### TASK INSTRUCTIONS
Write out each entry, exactly the way it appears.

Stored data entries
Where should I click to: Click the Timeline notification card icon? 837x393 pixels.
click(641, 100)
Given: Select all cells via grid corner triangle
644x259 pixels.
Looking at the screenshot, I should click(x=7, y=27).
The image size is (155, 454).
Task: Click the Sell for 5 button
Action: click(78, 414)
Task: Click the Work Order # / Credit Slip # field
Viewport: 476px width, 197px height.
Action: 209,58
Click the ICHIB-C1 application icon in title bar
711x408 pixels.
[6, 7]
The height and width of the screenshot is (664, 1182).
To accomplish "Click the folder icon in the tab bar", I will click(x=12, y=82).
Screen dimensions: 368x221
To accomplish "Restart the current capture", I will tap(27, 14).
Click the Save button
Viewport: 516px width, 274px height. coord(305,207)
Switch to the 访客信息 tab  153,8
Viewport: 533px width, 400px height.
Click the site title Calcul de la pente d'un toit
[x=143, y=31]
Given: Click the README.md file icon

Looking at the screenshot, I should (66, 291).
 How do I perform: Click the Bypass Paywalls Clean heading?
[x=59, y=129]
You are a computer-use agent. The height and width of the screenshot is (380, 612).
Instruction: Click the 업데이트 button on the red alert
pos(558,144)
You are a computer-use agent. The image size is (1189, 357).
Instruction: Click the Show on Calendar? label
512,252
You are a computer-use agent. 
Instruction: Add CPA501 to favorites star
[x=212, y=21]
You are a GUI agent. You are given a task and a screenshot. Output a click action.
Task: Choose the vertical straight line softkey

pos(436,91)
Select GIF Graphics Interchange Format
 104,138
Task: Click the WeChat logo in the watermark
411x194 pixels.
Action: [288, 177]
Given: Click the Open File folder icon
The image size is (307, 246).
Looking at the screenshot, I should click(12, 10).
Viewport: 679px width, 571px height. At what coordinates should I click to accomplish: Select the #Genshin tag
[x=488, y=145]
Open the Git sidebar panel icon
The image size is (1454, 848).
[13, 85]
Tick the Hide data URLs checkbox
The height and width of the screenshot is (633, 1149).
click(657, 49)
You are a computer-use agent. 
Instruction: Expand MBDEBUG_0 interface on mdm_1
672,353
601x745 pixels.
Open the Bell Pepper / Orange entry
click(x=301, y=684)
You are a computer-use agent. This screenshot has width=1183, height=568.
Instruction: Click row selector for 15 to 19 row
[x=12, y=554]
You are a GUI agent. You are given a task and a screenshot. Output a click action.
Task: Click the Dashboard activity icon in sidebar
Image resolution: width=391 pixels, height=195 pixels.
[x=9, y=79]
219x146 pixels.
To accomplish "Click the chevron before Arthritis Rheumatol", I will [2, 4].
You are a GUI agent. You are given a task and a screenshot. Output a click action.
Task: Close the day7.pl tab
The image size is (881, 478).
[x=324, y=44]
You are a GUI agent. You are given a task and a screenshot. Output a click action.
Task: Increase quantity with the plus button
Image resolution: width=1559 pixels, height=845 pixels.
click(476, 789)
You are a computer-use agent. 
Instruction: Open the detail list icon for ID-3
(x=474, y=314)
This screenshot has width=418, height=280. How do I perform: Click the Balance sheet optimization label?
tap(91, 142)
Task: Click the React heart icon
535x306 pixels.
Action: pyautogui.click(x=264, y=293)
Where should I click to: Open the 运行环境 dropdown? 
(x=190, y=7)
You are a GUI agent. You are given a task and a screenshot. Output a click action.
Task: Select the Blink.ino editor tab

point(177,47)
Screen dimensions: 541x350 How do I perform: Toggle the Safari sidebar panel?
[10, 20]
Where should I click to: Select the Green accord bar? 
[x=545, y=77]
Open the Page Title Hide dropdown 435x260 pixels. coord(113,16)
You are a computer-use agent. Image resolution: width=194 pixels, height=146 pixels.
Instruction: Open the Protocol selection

### YOUR SOLUTION
Where should I click to: Click the Timeline notification card icon? 837x393 pixels.
click(641, 100)
Given: Select all cells via grid corner triangle
644x259 pixels.
Looking at the screenshot, I should click(x=7, y=27).
The image size is (155, 454).
Task: Click the Sell for 5 button
Action: click(78, 414)
Task: Click the Work Order # / Credit Slip # field
Viewport: 476px width, 197px height.
Action: 209,58
Click the ICHIB-C1 application icon in title bar
711x408 pixels.
[6, 7]
The height and width of the screenshot is (664, 1182).
To accomplish "Click the folder icon in the tab bar", I will click(x=12, y=82).
Screen dimensions: 368x221
To accomplish "Restart the current capture", I will tap(27, 14).
Click the Save button
Viewport: 516px width, 274px height. coord(305,207)
Switch to the 访客信息 tab  153,8
Viewport: 533px width, 400px height.
Click the site title Calcul de la pente d'un toit
[x=143, y=31]
Given: Click the README.md file icon

Looking at the screenshot, I should (66, 291).
 How do I perform: Click the Bypass Paywalls Clean heading?
[x=59, y=129]
You are a computer-use agent. The height and width of the screenshot is (380, 612).
Instruction: Click the 업데이트 button on the red alert
pos(558,144)
You are a computer-use agent. The image size is (1189, 357).
Instruction: Click the Show on Calendar? label
512,252
You are a computer-use agent. 
Instruction: Add CPA501 to favorites star
[x=212, y=21]
You are a GUI agent. You are given a task and a screenshot. Output a click action.
Task: Choose the vertical straight line softkey

pos(436,91)
Select GIF Graphics Interchange Format
 104,138
Task: Click the WeChat logo in the watermark
411x194 pixels.
Action: [288, 177]
Given: Click the Open File folder icon
The image size is (307, 246).
Looking at the screenshot, I should click(12, 10).
Viewport: 679px width, 571px height. At what coordinates should I click to accomplish: Select the #Genshin tag
[x=488, y=145]
Open the Git sidebar panel icon
The image size is (1454, 848).
[13, 85]
Tick the Hide data URLs checkbox
The height and width of the screenshot is (633, 1149).
click(657, 49)
You are a computer-use agent. 
Instruction: Expand MBDEBUG_0 interface on mdm_1
672,353
601x745 pixels.
Open the Bell Pepper / Orange entry
click(x=301, y=684)
You are a computer-use agent. This screenshot has width=1183, height=568.
Instruction: Click row selector for 15 to 19 row
[x=12, y=554]
You are a GUI agent. You are given a task and a screenshot. Output a click action.
Task: Click the Dashboard activity icon in sidebar
Image resolution: width=391 pixels, height=195 pixels.
[x=9, y=79]
219x146 pixels.
To accomplish "Click the chevron before Arthritis Rheumatol", I will [2, 4].
You are a GUI agent. You are given a task and a screenshot. Output a click action.
Task: Close the day7.pl tab
The image size is (881, 478).
[x=324, y=44]
You are a GUI agent. You are given a task and a screenshot. Output a click action.
Task: Increase quantity with the plus button
Image resolution: width=1559 pixels, height=845 pixels.
click(476, 789)
You are a computer-use agent. 
Instruction: Open the detail list icon for ID-3
(x=474, y=314)
This screenshot has width=418, height=280. How do I perform: Click the Balance sheet optimization label?
tap(91, 142)
Task: Click the React heart icon
535x306 pixels.
Action: pyautogui.click(x=264, y=293)
Where should I click to: Open the 运行环境 dropdown? 
(x=190, y=7)
You are a GUI agent. You are given a task and a screenshot. Output a click action.
Task: Select the Blink.ino editor tab

point(177,47)
Screen dimensions: 541x350 How do I perform: Toggle the Safari sidebar panel?
[10, 20]
Where should I click to: Select the Green accord bar? 
[x=545, y=77]
Open the Page Title Hide dropdown 435x260 pixels. coord(113,16)
You are a computer-use agent. Image resolution: width=194 pixels, height=146 pixels.
Instruction: Open the Protocol selection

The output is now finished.